Im Allgemeinen sind Influenza- und Coronaviren anfällig für heiße Temperaturen und übertragen sich im Sommer nicht so gut. Es werden massive Maßnahmen ergriffen, wie die Einschränkung der Reise- und Bewegungsfreiheit der Bevölkerung, um die Übertragungskurve von COVID-19 beim Menschen abzuflachen. Man weiß noch nicht, ob oder wann diese Maßnahmen in der Lage sein werden, das Virus einzudämmen oder zu eliminieren. Es gibt viele Beispiele für die erfolgreiche Eliminierung von Coronaviren beim Schwein, aber das erfordert Disziplin, harte Arbeit, die Verhinderung von Bewegungen und das Unterbinden der Aufnahme empfänglicher Individuen in infizierten Populationen. Dies ist leichter gesagt als getan, wenn es um Menschen geht. Unsere tierärztlichen Erfahrungen und unsere öffentlich-privaten Partnerschaften, zu denen beispielsweise unsere Experten von One Health aus aller Welt zählen, können uns sicherlich dabei helfen, Eindämmungs- und Präventionspläne durchzuspielen. Wenn COVID-19 der Influenza in ihrer Fähigkeit ähnelt, saisonbedingt jedes Jahr immer wieder Infektionen zu verursachen, wird es zu einem weiteren endemischen Coronavirus beim Menschen werden, ebenso wie dies bei der Erkältung der Fall ist. Hoffentlich wird dies bei COVID-19 nicht der Fall sein, aber wenn unsere Kenntnisse über die endemischen Coronaviren beim Schwein und über die Grippe hier zutreffen, erinnert es uns daran, dass die Viren nicht leicht verschwinden und im Herbst wiederkommen können.

Auch wenn COVID-19 derzeit eine menschliche Erkrankung ist und unser Fokus weiterhin auf dem Schutz der Gesundheit und Sicherheit unserer Familie, unserer Freunde und Mitarbeiter liegt, ruft uns diese Krankheit in Erinnerung, wie wichtig es ist, strenge Biosicherheitsmaßnahmen beizubehalten und, dass wir auch weiterhin auf jede neue Krankheitsbedrohung vorbereitet sein müssen.
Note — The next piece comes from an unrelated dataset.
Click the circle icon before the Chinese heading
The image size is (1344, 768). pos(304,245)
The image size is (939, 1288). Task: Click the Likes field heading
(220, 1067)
Wenn wir etwas aus der PEDv-Einschleppung in die Vereinigten Staaten im Jahr 2013 gelernt haben, dann war es die Erkenntnis, dass die Industrie unvorbereitet und nicht fähig war, mit einer verheerenden neuen Krankheit fertig zu werden. Seitdem wurden glücklicherweise erhebliche Anstrengungen unternommen, um unsere Industrie darauf vorzubereiten, die Einschleppung von Krankheiten wie der Afrikanischen Schweinepest zu verhindern, aber es muss noch mehr getan werden. Es scheint, dass für COVID-19 ähnliche Lehren gezogen werden, und denjenigen von uns, die in der Schweineindustrie arbeiten, wird es als Erinnerung daran dienen, wie wichtig die Bewegungen von Menschen und Schweinen sind, wenn es darum geht, die Ausbreitung von Krankheiten zu kontrollieren.